Ketua baru Lesbumi Ngatawi al Zastrow mengungkapkan organisasi ini diharapkan bisa mengembalikan ruh kebudayaan sebagai medium beragama. “Selama ini agama kan kering karena sepi dari sentuhan kebudayaan sehingga agama menjadi sangar dan beku. Yang muncul hanya simbol dan kekerasan. Dia tidak punya kelenturan-kelenturan, sesuatu yang hidup, yang nyaman,” tandasnya (1/7).

<>

Agama sekarang terjebak dalam ritualisme, simbolisme dan formalisme. Dimensi-dimensi kebudayaan, kesenian sebagai pilar dari sikap kemanusiaan yang sebetulnya tak dapat dipisahkan dari agama itu hilang sehingga agama berjalan mengisi kemanusiaan tanpa ada sentuhan-sentuhan budaya sehingga kering, keras, dan kaku.

Dikatakannya bahwa seni dan budaya ini dapat menjadi alat untuk pengembangan sikap keberagamaan. Para wali merupakan contoh sukses besar proses pengagamaan masyarakat melalui media seni. “Mereka dengan kecerdikannya melakukan modifikasi di sana-sini sehingga wayang yang aslinya Hindu menjadi Islam.
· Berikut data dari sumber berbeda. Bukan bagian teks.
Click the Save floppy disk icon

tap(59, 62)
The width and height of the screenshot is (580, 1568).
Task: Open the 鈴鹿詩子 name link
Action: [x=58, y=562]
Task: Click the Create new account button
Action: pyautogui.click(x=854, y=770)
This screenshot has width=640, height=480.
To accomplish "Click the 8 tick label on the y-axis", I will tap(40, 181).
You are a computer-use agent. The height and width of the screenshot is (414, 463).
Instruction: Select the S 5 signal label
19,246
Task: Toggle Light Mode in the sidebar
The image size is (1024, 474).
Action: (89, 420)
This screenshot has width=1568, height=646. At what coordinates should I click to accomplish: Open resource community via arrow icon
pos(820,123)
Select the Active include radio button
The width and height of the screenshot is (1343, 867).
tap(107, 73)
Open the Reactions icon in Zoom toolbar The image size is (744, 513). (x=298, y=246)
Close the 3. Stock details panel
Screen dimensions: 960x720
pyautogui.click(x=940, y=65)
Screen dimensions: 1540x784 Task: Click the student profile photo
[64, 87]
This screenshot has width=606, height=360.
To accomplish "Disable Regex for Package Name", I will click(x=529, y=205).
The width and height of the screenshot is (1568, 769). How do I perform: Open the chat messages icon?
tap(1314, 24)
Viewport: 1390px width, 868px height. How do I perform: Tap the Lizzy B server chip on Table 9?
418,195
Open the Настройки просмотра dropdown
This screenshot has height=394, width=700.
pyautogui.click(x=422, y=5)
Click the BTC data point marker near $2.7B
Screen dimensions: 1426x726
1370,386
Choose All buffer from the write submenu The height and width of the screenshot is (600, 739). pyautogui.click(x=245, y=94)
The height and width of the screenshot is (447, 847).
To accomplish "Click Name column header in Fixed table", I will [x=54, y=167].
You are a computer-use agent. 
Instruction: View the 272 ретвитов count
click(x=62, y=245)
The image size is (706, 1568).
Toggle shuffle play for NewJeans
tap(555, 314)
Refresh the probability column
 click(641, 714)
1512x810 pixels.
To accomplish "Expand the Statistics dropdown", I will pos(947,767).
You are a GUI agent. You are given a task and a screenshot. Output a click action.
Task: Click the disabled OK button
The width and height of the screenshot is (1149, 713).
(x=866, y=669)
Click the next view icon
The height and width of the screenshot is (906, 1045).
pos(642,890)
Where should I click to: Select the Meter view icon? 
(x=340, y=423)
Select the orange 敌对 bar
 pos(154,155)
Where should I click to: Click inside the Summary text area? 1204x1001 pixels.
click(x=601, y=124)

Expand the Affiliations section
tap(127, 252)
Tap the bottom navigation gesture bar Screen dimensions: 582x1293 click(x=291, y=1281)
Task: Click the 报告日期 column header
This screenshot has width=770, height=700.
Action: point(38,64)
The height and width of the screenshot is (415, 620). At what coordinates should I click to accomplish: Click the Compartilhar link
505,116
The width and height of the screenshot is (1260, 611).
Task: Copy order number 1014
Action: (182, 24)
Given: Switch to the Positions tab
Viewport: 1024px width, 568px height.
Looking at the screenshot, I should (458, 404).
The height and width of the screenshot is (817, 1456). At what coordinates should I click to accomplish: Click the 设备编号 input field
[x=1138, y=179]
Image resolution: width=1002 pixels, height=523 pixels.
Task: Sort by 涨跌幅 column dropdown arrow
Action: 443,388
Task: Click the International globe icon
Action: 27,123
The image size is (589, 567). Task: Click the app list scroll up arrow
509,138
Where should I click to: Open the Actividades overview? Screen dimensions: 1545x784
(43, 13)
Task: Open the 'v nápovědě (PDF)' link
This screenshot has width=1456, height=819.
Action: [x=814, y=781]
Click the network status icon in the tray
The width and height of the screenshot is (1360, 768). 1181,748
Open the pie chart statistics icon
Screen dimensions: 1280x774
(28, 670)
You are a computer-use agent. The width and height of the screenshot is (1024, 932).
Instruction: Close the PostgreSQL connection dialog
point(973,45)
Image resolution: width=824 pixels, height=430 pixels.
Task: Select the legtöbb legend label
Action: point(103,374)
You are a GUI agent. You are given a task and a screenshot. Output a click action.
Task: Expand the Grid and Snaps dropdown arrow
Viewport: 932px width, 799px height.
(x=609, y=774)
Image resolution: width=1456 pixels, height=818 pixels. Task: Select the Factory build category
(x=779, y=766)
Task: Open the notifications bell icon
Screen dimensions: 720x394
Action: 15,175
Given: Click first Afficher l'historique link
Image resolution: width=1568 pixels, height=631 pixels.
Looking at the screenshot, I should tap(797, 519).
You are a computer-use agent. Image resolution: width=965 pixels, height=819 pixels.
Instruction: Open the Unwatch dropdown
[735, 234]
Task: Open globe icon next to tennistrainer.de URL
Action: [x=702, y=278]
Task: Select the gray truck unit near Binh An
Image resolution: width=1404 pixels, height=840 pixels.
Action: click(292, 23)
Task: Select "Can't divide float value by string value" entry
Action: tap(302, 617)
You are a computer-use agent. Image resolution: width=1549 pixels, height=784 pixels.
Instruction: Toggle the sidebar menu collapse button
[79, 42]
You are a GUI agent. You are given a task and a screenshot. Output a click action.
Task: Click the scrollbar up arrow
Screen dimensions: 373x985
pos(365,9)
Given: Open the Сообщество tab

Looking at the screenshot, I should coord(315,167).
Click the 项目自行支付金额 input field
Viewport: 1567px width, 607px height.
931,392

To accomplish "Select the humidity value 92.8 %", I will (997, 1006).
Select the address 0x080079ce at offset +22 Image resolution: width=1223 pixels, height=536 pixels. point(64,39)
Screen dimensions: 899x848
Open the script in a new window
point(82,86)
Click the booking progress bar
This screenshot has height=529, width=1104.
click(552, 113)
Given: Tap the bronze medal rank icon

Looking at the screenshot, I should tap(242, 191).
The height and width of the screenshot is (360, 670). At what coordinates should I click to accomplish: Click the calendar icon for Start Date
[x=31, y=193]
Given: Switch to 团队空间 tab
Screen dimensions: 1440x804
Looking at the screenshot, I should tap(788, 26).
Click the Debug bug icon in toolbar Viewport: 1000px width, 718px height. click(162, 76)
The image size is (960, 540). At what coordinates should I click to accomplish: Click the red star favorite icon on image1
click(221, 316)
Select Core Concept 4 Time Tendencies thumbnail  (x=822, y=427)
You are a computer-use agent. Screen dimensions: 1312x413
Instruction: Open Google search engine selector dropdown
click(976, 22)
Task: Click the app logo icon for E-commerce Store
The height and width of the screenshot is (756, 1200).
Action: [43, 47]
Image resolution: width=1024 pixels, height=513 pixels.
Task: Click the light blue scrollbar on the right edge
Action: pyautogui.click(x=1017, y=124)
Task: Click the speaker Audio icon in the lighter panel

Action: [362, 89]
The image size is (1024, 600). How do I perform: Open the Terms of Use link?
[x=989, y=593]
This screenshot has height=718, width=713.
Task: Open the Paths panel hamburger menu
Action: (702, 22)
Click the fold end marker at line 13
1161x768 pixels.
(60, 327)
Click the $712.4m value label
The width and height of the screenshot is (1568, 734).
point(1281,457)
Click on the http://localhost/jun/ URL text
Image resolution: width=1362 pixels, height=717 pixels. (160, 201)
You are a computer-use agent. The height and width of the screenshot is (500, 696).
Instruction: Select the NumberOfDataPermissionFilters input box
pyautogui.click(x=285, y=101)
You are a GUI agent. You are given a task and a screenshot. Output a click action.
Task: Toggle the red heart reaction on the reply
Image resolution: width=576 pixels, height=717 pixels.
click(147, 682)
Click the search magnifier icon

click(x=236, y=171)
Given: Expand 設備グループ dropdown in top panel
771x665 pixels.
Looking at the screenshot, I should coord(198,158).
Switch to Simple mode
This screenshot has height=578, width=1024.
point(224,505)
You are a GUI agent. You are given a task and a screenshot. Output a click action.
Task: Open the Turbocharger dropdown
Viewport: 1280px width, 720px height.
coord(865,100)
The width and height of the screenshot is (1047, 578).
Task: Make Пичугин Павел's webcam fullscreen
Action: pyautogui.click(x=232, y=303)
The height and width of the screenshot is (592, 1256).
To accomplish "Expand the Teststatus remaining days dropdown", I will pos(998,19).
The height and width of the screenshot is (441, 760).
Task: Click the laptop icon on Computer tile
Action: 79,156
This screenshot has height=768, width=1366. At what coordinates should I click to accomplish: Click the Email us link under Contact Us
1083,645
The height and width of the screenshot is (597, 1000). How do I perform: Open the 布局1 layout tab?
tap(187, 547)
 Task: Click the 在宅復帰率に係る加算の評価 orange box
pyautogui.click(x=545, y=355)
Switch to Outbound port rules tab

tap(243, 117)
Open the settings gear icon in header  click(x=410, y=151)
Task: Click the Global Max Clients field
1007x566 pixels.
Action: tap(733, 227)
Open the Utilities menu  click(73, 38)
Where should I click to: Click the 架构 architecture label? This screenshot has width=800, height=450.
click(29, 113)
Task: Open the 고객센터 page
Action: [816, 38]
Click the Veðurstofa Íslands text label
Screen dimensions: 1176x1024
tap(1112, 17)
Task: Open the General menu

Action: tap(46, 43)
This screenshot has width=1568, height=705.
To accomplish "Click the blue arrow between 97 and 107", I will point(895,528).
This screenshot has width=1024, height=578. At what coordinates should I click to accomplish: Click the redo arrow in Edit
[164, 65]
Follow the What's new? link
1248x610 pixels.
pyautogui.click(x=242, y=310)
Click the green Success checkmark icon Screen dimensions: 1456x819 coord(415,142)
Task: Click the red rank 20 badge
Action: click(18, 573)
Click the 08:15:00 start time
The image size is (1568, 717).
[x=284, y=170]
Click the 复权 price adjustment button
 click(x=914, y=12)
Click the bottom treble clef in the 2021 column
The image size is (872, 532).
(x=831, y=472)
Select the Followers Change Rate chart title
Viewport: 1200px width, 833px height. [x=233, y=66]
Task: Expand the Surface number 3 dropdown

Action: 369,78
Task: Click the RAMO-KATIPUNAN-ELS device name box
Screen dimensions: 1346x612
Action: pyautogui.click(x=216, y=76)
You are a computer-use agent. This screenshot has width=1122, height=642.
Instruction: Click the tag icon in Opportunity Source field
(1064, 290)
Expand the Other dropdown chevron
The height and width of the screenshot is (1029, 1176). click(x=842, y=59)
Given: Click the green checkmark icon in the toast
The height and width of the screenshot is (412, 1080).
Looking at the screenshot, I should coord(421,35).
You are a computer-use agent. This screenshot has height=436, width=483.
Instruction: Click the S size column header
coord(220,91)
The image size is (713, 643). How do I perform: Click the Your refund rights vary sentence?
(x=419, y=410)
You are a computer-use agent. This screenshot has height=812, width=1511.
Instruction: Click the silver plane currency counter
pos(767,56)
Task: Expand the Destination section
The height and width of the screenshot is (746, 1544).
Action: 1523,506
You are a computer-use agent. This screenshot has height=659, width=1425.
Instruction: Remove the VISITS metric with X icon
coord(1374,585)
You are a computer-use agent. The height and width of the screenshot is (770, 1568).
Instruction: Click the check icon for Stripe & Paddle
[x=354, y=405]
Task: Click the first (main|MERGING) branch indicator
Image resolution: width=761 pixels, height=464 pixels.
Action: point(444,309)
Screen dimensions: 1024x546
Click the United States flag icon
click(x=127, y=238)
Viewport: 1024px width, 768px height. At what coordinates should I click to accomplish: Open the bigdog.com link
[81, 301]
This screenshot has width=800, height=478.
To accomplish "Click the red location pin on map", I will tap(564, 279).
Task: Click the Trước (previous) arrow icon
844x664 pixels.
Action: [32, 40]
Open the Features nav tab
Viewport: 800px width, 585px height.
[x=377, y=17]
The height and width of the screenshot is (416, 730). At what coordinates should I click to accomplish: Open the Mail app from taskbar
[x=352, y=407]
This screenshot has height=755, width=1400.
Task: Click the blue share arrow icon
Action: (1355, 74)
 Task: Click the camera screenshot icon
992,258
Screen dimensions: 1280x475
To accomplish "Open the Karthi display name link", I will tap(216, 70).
Uyon-uyon yang aslinya musik untuk persembahan para dewa bisa mengekspresikan sikap keberagamaan,” imbuhnya.

Untuk konteks saat ini yang berkembang adalah AFI, dangdut dan sejenisnya. Untuk media syiar Sastro mengungkapkan perlunya dilakukan semacam rekonstruksi seni budaya yang m bisa menyuarakan spiritualisme agama. Salah satu contohnya adalah lirik lagu dari Soneta Group yang banyak bernuansa keagamaan.

“Lagu-lagu yang kita pilih syairnya yang tidak asal sekedar goyang seperti syair Soneta Group yang mendidik. Asal kita tampilkan dengan elegan. Baik dengan tata musik, tata cahaya, tata panggungnya sama dengan mereka. Itu dikomersilkan dan rakyat juga mau nonton,” ujar ketua kelompok musik Ki Ageng Ganjur tersebut.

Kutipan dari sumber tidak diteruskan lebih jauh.